+++ TASK INPUTS

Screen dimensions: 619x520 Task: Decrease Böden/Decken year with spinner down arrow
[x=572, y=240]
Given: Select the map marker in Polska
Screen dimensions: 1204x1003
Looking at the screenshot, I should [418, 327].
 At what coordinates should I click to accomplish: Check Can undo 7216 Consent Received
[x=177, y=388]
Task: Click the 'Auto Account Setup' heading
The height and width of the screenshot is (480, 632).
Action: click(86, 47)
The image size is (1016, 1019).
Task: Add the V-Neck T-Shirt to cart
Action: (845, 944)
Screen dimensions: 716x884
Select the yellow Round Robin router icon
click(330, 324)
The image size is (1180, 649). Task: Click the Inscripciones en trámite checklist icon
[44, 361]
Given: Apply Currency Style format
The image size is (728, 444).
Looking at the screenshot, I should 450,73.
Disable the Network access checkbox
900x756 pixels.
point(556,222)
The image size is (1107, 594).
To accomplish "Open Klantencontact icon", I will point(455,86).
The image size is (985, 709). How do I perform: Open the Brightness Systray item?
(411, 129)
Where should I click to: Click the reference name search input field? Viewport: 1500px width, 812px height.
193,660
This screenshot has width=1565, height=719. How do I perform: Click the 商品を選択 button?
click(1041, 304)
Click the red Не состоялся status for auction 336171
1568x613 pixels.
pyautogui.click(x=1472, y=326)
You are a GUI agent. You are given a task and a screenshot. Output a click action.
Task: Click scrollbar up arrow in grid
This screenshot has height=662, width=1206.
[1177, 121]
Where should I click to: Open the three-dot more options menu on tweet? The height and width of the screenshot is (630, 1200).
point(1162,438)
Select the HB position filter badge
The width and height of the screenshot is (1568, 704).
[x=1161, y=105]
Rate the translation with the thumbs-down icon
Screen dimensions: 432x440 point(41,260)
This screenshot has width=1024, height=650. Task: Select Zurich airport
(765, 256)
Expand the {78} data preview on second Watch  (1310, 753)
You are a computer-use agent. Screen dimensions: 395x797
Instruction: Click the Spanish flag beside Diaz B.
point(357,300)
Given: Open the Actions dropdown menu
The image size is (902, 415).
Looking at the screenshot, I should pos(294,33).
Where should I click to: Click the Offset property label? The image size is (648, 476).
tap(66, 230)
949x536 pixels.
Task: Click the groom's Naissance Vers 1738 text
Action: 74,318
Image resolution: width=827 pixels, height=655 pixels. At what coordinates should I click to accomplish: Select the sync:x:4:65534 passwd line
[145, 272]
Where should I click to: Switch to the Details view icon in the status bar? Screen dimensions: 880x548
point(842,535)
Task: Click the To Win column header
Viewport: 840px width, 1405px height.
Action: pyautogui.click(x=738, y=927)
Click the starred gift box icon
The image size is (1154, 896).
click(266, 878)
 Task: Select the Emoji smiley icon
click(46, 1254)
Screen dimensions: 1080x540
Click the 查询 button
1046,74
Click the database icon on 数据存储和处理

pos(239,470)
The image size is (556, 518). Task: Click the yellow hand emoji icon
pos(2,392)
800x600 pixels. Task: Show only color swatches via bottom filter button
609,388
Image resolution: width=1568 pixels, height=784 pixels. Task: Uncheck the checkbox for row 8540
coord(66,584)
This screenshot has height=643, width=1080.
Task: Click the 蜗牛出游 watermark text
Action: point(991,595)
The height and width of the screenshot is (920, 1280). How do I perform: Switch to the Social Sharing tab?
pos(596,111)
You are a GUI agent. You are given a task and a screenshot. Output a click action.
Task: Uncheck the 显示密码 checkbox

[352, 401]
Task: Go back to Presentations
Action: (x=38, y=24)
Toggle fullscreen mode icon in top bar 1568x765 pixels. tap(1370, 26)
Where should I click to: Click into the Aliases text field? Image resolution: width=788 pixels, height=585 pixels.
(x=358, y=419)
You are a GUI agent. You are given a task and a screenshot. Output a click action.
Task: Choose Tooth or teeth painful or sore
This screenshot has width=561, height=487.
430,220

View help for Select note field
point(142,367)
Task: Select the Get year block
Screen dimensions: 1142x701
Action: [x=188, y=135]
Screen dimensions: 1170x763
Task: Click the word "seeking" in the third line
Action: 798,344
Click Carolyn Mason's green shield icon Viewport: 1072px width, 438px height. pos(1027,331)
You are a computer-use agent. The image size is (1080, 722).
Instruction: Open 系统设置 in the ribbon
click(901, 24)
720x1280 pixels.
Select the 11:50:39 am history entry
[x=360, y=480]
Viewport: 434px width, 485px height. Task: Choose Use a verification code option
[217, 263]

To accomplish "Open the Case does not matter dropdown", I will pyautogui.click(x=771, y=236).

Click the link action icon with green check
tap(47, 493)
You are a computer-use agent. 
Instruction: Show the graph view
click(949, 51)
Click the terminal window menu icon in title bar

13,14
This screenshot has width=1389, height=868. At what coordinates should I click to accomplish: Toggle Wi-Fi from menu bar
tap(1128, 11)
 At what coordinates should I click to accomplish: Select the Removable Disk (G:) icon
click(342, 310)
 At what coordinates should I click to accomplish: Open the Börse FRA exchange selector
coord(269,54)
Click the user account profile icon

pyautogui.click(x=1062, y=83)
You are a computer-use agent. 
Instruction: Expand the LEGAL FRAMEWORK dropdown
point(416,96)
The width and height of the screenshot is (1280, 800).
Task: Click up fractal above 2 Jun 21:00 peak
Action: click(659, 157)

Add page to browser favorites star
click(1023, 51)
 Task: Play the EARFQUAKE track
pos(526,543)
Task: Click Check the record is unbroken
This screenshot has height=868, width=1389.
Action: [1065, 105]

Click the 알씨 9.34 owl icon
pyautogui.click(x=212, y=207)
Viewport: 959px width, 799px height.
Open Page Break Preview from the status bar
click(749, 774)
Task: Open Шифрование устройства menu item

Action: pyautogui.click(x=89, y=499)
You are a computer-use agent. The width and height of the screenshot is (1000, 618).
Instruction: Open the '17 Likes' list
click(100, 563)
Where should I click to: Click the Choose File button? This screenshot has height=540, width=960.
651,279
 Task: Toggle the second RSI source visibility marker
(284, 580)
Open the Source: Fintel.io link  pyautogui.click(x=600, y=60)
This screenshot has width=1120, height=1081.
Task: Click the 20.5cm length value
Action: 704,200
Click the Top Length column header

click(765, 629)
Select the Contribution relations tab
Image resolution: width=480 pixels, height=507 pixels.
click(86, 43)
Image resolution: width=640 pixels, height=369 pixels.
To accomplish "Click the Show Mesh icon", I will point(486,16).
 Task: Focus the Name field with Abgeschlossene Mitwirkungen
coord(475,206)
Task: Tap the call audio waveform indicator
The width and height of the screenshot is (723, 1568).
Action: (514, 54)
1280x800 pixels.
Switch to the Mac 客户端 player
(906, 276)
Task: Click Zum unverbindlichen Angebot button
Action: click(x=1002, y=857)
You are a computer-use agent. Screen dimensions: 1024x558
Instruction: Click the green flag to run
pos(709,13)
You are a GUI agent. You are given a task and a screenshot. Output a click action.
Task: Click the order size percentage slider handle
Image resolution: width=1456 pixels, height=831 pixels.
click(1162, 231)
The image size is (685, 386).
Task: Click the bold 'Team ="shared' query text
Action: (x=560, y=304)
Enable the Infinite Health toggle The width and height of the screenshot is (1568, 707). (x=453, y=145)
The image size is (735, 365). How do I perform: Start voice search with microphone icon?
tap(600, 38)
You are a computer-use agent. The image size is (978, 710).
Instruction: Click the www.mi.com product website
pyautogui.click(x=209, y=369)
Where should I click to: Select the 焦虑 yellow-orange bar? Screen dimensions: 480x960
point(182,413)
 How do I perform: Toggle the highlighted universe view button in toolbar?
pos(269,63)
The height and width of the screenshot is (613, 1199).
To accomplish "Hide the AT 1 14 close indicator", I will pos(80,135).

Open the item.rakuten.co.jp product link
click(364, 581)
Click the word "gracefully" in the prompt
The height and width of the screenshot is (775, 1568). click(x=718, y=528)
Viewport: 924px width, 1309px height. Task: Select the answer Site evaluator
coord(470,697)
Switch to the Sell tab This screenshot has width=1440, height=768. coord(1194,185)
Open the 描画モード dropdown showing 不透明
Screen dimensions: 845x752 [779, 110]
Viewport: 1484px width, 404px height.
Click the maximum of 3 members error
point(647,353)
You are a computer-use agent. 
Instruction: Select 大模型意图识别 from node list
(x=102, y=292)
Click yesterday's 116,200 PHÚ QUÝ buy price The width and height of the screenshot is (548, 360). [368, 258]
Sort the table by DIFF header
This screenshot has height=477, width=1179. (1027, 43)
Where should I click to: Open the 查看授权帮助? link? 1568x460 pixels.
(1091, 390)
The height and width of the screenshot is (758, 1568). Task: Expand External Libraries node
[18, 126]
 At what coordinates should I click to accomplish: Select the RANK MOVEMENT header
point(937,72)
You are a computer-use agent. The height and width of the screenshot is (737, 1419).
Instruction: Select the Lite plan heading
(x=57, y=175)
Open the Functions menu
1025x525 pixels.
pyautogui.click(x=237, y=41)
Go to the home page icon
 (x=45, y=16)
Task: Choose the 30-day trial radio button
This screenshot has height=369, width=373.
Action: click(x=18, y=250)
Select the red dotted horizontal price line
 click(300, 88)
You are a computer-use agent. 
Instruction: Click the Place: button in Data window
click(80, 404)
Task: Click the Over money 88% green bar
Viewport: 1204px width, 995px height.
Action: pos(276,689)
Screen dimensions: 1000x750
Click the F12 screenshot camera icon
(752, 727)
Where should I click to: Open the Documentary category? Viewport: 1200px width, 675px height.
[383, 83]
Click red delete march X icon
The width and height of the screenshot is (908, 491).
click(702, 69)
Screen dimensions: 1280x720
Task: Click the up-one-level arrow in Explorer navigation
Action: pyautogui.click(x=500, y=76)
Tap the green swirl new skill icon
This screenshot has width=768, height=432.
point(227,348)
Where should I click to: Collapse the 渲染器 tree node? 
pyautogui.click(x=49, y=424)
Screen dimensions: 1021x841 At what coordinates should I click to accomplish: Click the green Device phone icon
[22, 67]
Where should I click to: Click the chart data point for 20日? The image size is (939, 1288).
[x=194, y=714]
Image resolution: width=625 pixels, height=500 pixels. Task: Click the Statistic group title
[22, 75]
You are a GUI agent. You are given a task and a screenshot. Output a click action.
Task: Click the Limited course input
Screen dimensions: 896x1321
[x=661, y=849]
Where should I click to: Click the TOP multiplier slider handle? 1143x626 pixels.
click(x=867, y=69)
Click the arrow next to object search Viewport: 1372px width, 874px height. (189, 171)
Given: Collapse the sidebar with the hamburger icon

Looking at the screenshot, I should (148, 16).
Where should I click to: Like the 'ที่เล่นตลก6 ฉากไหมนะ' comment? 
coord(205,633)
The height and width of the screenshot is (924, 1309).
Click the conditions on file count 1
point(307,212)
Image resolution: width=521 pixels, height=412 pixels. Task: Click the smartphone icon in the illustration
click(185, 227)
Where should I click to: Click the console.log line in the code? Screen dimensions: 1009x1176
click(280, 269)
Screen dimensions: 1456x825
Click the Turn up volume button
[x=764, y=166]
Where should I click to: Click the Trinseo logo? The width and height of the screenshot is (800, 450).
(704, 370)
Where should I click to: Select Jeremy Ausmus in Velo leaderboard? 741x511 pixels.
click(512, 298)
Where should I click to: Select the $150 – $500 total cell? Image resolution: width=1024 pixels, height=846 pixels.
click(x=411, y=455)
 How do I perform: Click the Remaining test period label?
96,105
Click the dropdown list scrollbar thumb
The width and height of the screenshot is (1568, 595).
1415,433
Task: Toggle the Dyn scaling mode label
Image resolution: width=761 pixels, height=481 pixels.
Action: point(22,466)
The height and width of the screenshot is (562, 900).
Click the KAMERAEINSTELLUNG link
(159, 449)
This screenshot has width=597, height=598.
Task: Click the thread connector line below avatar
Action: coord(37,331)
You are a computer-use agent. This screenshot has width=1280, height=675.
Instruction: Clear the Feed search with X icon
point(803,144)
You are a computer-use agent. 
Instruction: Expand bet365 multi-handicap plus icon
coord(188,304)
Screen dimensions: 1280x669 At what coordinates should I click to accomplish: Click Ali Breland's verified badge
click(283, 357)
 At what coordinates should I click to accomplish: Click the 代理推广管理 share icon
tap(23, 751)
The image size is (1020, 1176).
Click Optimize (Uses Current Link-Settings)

++++++

- _WHAT IS NEEDED_:
From the records above, print exactly the lines that run from the line with "Instruction: Select the Lite plan heading" to the line with "The height and width of the screenshot is (924, 1309).", inclusive.

- _ANSWER_:
Instruction: Select the Lite plan heading
(x=57, y=175)
Open the Functions menu
1025x525 pixels.
pyautogui.click(x=237, y=41)
Go to the home page icon
 (x=45, y=16)
Task: Choose the 30-day trial radio button
This screenshot has height=369, width=373.
Action: click(x=18, y=250)
Select the red dotted horizontal price line
 click(300, 88)
You are a computer-use agent. 
Instruction: Click the Place: button in Data window
click(80, 404)
Task: Click the Over money 88% green bar
Viewport: 1204px width, 995px height.
Action: pos(276,689)
Screen dimensions: 1000x750
Click the F12 screenshot camera icon
(752, 727)
Where should I click to: Open the Documentary category? Viewport: 1200px width, 675px height.
[383, 83]
Click red delete march X icon
The width and height of the screenshot is (908, 491).
click(702, 69)
Screen dimensions: 1280x720
Task: Click the up-one-level arrow in Explorer navigation
Action: pyautogui.click(x=500, y=76)
Tap the green swirl new skill icon
This screenshot has width=768, height=432.
point(227,348)
Where should I click to: Collapse the 渲染器 tree node? 
pyautogui.click(x=49, y=424)
Screen dimensions: 1021x841 At what coordinates should I click to accomplish: Click the green Device phone icon
[22, 67]
Where should I click to: Click the chart data point for 20日? The image size is (939, 1288).
[x=194, y=714]
Image resolution: width=625 pixels, height=500 pixels. Task: Click the Statistic group title
[22, 75]
You are a GUI agent. You are given a task and a screenshot. Output a click action.
Task: Click the Limited course input
Screen dimensions: 896x1321
[x=661, y=849]
Where should I click to: Click the TOP multiplier slider handle? 1143x626 pixels.
click(x=867, y=69)
Click the arrow next to object search Viewport: 1372px width, 874px height. (189, 171)
Given: Collapse the sidebar with the hamburger icon

Looking at the screenshot, I should (148, 16).
Where should I click to: Like the 'ที่เล่นตลก6 ฉากไหมนะ' comment? 
coord(205,633)
The height and width of the screenshot is (924, 1309).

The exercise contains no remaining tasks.